▶ _Your goal_:
Every line between the top of the data below and the line with "Click the bullet marker beside dsb", both ends included, must be retyped exactly.

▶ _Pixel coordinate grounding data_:

^^^^

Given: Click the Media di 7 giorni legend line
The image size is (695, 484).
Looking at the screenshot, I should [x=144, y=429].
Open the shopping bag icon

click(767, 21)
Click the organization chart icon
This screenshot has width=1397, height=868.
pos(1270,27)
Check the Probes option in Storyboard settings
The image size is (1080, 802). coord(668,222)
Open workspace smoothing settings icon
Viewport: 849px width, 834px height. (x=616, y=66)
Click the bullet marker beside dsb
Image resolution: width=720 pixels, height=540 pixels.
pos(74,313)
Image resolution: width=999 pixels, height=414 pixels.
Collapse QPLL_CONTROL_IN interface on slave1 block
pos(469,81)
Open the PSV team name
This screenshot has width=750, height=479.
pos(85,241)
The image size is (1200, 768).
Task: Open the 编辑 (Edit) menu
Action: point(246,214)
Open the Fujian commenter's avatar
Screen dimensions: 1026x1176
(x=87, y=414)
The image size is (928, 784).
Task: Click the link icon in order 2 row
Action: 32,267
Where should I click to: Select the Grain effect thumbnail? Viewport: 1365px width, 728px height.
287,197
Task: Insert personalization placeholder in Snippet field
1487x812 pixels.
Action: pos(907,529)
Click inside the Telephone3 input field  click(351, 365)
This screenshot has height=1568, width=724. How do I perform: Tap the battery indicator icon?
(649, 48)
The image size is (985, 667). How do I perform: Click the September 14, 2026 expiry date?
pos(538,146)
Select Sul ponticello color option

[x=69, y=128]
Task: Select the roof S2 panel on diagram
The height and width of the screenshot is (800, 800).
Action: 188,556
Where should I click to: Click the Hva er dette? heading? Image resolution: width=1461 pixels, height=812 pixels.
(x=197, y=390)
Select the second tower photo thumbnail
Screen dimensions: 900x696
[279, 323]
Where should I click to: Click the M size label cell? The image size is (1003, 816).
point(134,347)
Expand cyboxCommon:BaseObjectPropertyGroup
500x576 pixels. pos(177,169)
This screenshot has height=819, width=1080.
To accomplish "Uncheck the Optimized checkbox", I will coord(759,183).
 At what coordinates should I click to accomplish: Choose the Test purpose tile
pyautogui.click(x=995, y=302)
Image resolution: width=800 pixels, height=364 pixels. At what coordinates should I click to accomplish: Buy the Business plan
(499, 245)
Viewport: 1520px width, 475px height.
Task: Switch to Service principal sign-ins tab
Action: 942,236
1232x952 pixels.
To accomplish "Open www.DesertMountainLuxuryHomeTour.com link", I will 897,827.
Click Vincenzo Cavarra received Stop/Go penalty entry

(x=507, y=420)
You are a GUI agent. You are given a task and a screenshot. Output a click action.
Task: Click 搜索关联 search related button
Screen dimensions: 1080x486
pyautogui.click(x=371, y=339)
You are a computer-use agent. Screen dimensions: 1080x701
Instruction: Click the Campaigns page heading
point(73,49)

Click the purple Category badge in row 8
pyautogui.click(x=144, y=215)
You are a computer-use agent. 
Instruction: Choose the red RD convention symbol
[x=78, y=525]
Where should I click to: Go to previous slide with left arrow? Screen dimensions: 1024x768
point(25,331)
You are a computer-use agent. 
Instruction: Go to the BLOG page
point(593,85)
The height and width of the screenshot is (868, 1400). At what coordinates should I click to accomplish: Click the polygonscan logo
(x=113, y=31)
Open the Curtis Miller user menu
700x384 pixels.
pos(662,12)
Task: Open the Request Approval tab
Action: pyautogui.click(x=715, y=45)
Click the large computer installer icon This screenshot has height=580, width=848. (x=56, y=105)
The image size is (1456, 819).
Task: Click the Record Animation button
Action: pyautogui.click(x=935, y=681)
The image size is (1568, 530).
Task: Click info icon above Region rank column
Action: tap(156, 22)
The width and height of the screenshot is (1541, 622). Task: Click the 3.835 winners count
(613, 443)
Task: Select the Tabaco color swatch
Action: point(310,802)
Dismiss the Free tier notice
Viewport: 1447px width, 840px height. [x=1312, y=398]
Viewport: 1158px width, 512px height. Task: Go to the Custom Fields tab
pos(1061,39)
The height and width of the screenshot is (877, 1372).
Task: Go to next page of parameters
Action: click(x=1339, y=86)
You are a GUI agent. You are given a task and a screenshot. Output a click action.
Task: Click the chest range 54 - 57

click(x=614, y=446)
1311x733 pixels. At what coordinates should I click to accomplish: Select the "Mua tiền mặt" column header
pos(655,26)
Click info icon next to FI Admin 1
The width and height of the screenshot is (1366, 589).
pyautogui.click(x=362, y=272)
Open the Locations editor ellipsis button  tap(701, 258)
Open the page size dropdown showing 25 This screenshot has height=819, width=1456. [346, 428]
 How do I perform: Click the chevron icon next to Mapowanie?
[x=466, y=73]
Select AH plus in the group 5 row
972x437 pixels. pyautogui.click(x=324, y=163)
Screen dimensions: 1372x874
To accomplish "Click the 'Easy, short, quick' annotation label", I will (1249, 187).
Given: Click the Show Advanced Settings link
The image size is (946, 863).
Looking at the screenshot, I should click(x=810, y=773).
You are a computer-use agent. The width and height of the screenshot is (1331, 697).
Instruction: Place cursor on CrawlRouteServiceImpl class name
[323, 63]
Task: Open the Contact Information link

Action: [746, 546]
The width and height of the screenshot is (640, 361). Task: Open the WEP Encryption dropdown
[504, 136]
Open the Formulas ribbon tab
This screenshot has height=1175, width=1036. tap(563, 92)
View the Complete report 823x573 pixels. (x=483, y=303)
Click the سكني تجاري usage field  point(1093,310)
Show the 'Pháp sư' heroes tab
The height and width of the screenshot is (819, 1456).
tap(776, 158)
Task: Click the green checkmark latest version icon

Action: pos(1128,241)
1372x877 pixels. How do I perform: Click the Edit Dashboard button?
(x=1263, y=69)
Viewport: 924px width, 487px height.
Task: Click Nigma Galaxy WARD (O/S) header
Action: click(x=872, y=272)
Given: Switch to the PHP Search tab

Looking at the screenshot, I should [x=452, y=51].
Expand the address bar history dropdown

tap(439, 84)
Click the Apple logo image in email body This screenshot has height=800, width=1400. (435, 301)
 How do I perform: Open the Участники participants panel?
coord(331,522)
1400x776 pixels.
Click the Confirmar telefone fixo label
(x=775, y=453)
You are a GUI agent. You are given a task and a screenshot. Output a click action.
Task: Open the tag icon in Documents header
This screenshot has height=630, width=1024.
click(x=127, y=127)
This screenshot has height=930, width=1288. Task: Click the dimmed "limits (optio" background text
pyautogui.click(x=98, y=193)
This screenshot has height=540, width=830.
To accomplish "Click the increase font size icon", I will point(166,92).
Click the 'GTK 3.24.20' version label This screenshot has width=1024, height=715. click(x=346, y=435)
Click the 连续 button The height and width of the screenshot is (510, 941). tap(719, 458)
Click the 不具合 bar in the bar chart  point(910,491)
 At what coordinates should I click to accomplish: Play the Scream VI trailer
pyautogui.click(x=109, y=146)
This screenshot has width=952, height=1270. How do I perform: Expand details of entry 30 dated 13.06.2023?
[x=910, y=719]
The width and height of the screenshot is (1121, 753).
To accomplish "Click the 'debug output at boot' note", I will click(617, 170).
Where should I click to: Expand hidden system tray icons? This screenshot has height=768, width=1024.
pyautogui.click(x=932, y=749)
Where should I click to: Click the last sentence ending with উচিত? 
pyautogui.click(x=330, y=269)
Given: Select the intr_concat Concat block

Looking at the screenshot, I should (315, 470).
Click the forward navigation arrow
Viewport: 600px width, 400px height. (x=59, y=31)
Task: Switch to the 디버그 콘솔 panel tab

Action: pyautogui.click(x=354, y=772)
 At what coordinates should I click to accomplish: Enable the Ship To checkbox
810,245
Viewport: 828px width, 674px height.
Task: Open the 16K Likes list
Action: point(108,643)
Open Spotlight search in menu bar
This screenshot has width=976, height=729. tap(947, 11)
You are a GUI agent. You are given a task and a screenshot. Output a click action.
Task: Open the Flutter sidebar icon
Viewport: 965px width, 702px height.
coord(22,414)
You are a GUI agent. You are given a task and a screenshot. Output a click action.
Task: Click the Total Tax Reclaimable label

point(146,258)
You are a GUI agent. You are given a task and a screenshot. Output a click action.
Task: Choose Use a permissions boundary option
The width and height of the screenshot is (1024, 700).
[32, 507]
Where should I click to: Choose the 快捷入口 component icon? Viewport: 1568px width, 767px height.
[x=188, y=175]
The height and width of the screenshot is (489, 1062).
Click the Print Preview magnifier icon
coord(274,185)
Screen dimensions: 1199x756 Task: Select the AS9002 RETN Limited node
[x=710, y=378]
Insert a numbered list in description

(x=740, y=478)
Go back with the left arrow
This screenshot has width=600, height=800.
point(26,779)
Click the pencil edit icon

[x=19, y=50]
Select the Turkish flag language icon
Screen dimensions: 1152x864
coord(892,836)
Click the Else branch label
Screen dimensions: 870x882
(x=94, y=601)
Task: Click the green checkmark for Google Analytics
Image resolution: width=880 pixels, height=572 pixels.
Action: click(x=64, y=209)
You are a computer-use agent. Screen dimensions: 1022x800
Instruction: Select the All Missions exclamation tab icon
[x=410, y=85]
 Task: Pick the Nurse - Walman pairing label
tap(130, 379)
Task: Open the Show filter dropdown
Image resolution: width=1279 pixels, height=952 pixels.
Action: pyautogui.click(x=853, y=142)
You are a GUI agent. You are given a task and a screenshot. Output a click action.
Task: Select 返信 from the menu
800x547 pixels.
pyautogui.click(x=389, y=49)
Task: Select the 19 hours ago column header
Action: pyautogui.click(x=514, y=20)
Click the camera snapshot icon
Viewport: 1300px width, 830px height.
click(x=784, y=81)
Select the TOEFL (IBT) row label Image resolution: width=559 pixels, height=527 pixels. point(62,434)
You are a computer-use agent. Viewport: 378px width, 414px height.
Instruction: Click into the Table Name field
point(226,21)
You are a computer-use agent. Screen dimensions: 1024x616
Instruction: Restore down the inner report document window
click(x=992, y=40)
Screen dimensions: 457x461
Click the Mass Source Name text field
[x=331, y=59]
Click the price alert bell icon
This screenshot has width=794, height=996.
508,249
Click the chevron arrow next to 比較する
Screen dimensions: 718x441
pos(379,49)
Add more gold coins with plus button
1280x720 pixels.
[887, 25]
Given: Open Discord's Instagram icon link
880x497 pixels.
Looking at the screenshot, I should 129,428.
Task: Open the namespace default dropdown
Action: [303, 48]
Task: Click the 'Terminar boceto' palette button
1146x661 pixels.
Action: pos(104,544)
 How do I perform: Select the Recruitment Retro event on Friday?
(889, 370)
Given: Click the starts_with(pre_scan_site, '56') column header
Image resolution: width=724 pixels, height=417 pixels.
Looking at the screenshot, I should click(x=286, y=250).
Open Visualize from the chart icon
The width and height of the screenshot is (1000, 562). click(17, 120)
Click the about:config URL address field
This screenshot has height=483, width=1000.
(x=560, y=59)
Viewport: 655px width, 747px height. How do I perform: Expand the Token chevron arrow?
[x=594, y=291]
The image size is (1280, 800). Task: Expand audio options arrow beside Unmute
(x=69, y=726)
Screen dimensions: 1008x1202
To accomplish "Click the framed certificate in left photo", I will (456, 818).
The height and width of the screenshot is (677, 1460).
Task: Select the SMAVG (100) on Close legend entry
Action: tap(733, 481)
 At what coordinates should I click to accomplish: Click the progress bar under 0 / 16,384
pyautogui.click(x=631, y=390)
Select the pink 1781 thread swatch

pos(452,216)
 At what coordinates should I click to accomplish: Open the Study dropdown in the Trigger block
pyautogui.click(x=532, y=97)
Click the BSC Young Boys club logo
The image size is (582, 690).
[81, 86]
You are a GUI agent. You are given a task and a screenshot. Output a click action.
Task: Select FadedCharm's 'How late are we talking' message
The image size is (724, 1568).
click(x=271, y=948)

^^^^

▶ _The completed task_:
Given: Click the Media di 7 giorni legend line
The image size is (695, 484).
Looking at the screenshot, I should [x=144, y=429].
Open the shopping bag icon

click(767, 21)
Click the organization chart icon
This screenshot has width=1397, height=868.
pos(1270,27)
Check the Probes option in Storyboard settings
The image size is (1080, 802). coord(668,222)
Open workspace smoothing settings icon
Viewport: 849px width, 834px height. (x=616, y=66)
Click the bullet marker beside dsb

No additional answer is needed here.